Maintaining the enzyme ACE2 in the gut prevents diabetic blindness

The leading cause of blindness in American adults is diabetic retinopathy, progressive damage to blood vessels in the light-sensitive tissue at the back of the eye. Yet the source of this damage appears to lie in the belly—mainly a leaky small intestine that weakens the barrier between gut bacteria and the blood system, according to a study published in the journal Circulation Research.

The research blood from human subjects with Type 1 diabetes and a mouse model of Type 1 diabetes were used to explore mechanisms underlying diabetic retinopathy. The results show a way to possibly prevent, or even reverse, the eye damage.

“To our knowledge, this study represents the first time that gut barrier disruption has been implicated in the pathogenesis of diabetic retinopathy and also directly links gut leakage with retinopathy severity in human subjects with Type 1 diabetes,” said Maria Grant, M.D., leader of the research team and a professor in the University of Alabama at Birmingham Department of Ophthalmology and Visual Sciences.

Some background is useful to understand Grant’s research.

First, it is known that Type 1 diabetes dysregulates the systemic renin-angiotensin system, or RAS. RAS is a system of hormones and enzymes that regulates blood pressure and other metabolic changes. Besides systemic RAS, there are also local RAS networks that act in diverse tissues. One key RAS enzyme is ACE2, or angiotensin-converting enzyme 2. The loss of ACE2 in diabetes activates the vasodeleterious RAS axis and lessens the vasoprotective RAS axis. Intriguingly, in a mouse model of Type 1 diabetes, feeding mice with a modified gut bacterial strain of Lactobacillus paracasei, which was engineered to produce human ACE2, protects the mice against diabetic retinopathy progression. Finally, lack of ACE2 in the gut was known to increase gut permeability and systemic inflammation.

The human studies, published in Circulation Research, compared people with Type 1 diabetes versus controls. The subjects with Type 1 diabetes were further stratified into three groups: no diabetic retinopathy, non-proliferative diabetic retinopathy and the more serious disease called proliferative diabetic retinopathy. By measuring levels of certain immune cells and biomarkers in the blood, including gut microbial antigens, the researchers found that human subjects with retinopathy had a dysregulated systemic RAS and profound gut permeability defects that activated components of both the adaptive and innate immune response. Furthermore, increases in the severity of diabetic retinopathy were found to correlate with increased levels of gut permeability biomarkers and a gut microbial antigen. This included increased levels of angiotensin II, the RAS hormone that activates the vasodeleterious RAS axis.

Provided material:
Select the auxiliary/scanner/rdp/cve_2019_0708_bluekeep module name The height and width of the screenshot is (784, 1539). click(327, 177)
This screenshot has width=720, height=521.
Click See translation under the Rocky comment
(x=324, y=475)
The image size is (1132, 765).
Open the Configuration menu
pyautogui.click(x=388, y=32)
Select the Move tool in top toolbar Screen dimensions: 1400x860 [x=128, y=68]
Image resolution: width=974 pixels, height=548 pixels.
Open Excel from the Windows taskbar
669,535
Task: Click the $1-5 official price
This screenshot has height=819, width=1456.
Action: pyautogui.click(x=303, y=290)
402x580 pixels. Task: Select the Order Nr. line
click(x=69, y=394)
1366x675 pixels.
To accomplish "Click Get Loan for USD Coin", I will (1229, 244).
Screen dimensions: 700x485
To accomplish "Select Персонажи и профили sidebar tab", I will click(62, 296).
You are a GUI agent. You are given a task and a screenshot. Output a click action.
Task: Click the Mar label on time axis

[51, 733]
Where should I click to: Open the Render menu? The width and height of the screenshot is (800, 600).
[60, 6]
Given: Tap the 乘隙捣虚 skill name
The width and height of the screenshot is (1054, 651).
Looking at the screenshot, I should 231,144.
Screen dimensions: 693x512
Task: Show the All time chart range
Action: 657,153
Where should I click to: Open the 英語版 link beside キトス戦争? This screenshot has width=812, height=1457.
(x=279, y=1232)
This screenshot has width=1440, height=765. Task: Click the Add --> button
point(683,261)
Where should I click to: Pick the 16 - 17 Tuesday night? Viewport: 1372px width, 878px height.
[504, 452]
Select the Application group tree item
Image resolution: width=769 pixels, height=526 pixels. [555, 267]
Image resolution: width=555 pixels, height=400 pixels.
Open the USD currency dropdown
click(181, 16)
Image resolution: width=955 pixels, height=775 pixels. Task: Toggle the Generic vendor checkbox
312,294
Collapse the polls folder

Directions: Write a continuation of the text on gut leakage and diabetic retinopathy, starting after its last sentence. The material is not needed for the task that comes next.

Result:
Using the Akita mouse-Type 1 diabetes model, researchers first gave the ACE2-producing Lactobacillus paracasei, developed by Qiuhong Li, Ph.D., from the University of Florida, to the mice orally beginning at the onset of diabetes. This probiotic treatment prevented the loss of gut epithelial ACE2 typically seen in Akita mice, and importantly, it prevented intestinal epithelial and endothelial barrier damage. It also reduced the high blood sugar levels known as hyperglycemia.

When the oral ACE2-producing Lactobacillus paracasei treatment was withheld until six months after diabetes was established, that delayed treatment reversed the gut barrier dysfunction and diabetic retinopathy that had already formed in the mice, including reducing the number of damaged capillaries in the retina.

Grant and colleagues also found evidence for several mechanisms that contributed to the ACE2-reduced gut barrier damage and ACE2-lowering of blood sugar. To validate results from the Akita/ACE2-producing Lactobacillus paracasei model, they created a second model—a genetically modified Akita strain that overexpresses human ACE2 in small intestine epithelial cells.

“The significance of the work is we demonstrated that dysregulated intestinal RAS results in translocation of gut microbial antigens into the plasma,” Grant said. “These bacterial peptides activate the endothelium via toll-like receptors, creating an inflammatory endothelium that has been strongly implicated in the pathogenesis of vascular diseases, including diabetic retinopathy.

“We demonstrated loss of intestinal barrier function in human subjects with Type 1 diabetes using gut barrier biomarkers, and this increase in permeability was associated with gut-derived immune cell activation.”